Selected excerpt.
+--

DBS claims it is Britain's biggest independent financial adviser. Its 1,100 member firms have 1,600 advisers and generated commission income of about pounds 50m last year.
Ken Davy, DBS's founder and chairman, says the network's membership could grow rapidly in the coming months as the introduction of the Personal Investment Authority prompts small advisers to surrender their independence and join a bigger organisation.
DBS takes responsibility for regulatory compliance, making checks on about 200 members each month. It also offers computer software, and provides help with training and business development.
Although DBS does not own its member firms, it can use its size to secure better commission terms from life insurance companies.
Mr Davy said DBS accepted only three out of every 20 financial advisers who wanted to become members. But it has not avoided problems with home income plans, where typically elderly home- owners re-mortgaged properties to release money for investment. Rising interest rates and a housing slump left many in difficulties.
Provisions of pounds 3.6m to compensate about 100 home income plan investors have badly affected DBS's recent profits. Before this cost, it made pounds 2m in the year to March 1993 and pounds 1.4m in the first half of the year just finished.
Mr Davy is relaxed about personal pension transfers business, where regulators are investigating evidence of widespread mis-selling in the industry. DBS has about 100 personal pension clients who opted out of an occupational pension scheme. Mr Davy is confident any compensation bill will be limited by indemnity insurance.
DBS arranges about 25,000 mortgages a year, enough, Mr Davy said, to put it just outside the top 10 building societies. However, the company is little known outside the life insurance industry since its members trade under their own names, many working from home.

+--

Recorded information.
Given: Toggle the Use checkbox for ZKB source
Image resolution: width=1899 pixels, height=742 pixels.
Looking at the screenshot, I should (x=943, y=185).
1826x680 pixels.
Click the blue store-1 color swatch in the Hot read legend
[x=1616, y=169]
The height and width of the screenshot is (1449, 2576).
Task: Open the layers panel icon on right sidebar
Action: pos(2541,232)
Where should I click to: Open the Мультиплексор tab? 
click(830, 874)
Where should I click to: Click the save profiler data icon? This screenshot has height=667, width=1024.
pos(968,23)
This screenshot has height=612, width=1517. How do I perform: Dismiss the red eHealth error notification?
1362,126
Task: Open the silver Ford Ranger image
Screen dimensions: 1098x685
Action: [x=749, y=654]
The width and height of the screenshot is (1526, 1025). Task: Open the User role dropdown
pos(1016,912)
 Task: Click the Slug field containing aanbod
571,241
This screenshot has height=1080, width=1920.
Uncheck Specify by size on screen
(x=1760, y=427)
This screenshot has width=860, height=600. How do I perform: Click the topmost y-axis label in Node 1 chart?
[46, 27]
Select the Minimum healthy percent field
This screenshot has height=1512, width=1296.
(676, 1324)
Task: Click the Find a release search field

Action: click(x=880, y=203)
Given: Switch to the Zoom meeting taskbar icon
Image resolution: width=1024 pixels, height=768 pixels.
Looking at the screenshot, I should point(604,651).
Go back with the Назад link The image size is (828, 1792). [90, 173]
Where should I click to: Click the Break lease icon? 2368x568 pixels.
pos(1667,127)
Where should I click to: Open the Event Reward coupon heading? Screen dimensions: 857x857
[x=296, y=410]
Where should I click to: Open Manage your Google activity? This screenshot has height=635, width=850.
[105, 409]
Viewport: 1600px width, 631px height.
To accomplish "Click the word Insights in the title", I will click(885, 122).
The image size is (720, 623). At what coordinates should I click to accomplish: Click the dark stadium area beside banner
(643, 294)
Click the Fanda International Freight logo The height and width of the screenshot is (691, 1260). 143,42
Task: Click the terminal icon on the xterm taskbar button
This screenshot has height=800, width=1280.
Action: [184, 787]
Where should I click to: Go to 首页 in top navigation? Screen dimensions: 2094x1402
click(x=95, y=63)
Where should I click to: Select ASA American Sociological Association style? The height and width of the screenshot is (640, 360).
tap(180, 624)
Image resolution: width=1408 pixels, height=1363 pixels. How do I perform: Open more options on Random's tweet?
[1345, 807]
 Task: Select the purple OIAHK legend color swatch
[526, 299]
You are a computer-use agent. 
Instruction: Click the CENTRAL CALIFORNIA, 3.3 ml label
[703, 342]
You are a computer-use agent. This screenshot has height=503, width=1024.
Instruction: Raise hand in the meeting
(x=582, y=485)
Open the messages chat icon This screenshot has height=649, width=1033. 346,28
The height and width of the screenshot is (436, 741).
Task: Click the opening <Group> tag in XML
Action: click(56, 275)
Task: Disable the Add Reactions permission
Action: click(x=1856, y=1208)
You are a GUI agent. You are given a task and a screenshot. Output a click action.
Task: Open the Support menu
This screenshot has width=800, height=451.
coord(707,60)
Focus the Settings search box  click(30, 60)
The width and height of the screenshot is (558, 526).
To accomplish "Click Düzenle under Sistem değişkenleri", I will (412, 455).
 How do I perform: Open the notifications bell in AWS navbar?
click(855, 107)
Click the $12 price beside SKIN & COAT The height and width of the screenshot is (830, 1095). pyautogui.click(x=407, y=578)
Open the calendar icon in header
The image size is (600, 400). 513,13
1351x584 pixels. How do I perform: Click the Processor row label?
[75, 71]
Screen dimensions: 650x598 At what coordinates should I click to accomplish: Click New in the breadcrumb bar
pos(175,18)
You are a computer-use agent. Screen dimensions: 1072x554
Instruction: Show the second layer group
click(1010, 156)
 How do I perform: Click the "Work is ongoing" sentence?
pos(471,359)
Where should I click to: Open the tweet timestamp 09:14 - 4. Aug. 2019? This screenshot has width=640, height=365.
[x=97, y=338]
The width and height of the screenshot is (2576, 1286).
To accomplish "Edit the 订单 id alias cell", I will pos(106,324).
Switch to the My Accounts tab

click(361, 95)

+--

Jobs.
**a.** Using the article on DBS, answer each question briefly.
(i) How many member firms does DBS have?
(ii) How many out of every 20 financial advisers seeking membership does DBS accept?
(iii) About how many mortgages does DBS arrange each year?
**b.** Turn the paragraph in the article on DBS that begins "DBS takes responsibility for regulatory compliance" into a bulleted list that keeps its main facts.
**c.** Translate this sentence from the article on DBS into Spanish: "Although DBS does not own its member firms, it can use its size to secure better commission terms from life insurance companies."

Task-by-task solutions.
**a.**
(i) 1,100
(ii) Three
(iii) About 25,000

**b.**
- Takes responsibility for regulatory compliance, checking about 200 members each month
- Offers computer software
- Helps with training and business development

**c.** Aunque DBS no es propietaria de sus firmas miembro, puede aprovechar su tamaño para obtener mejores condiciones de comisión de las compañías de seguros de vida.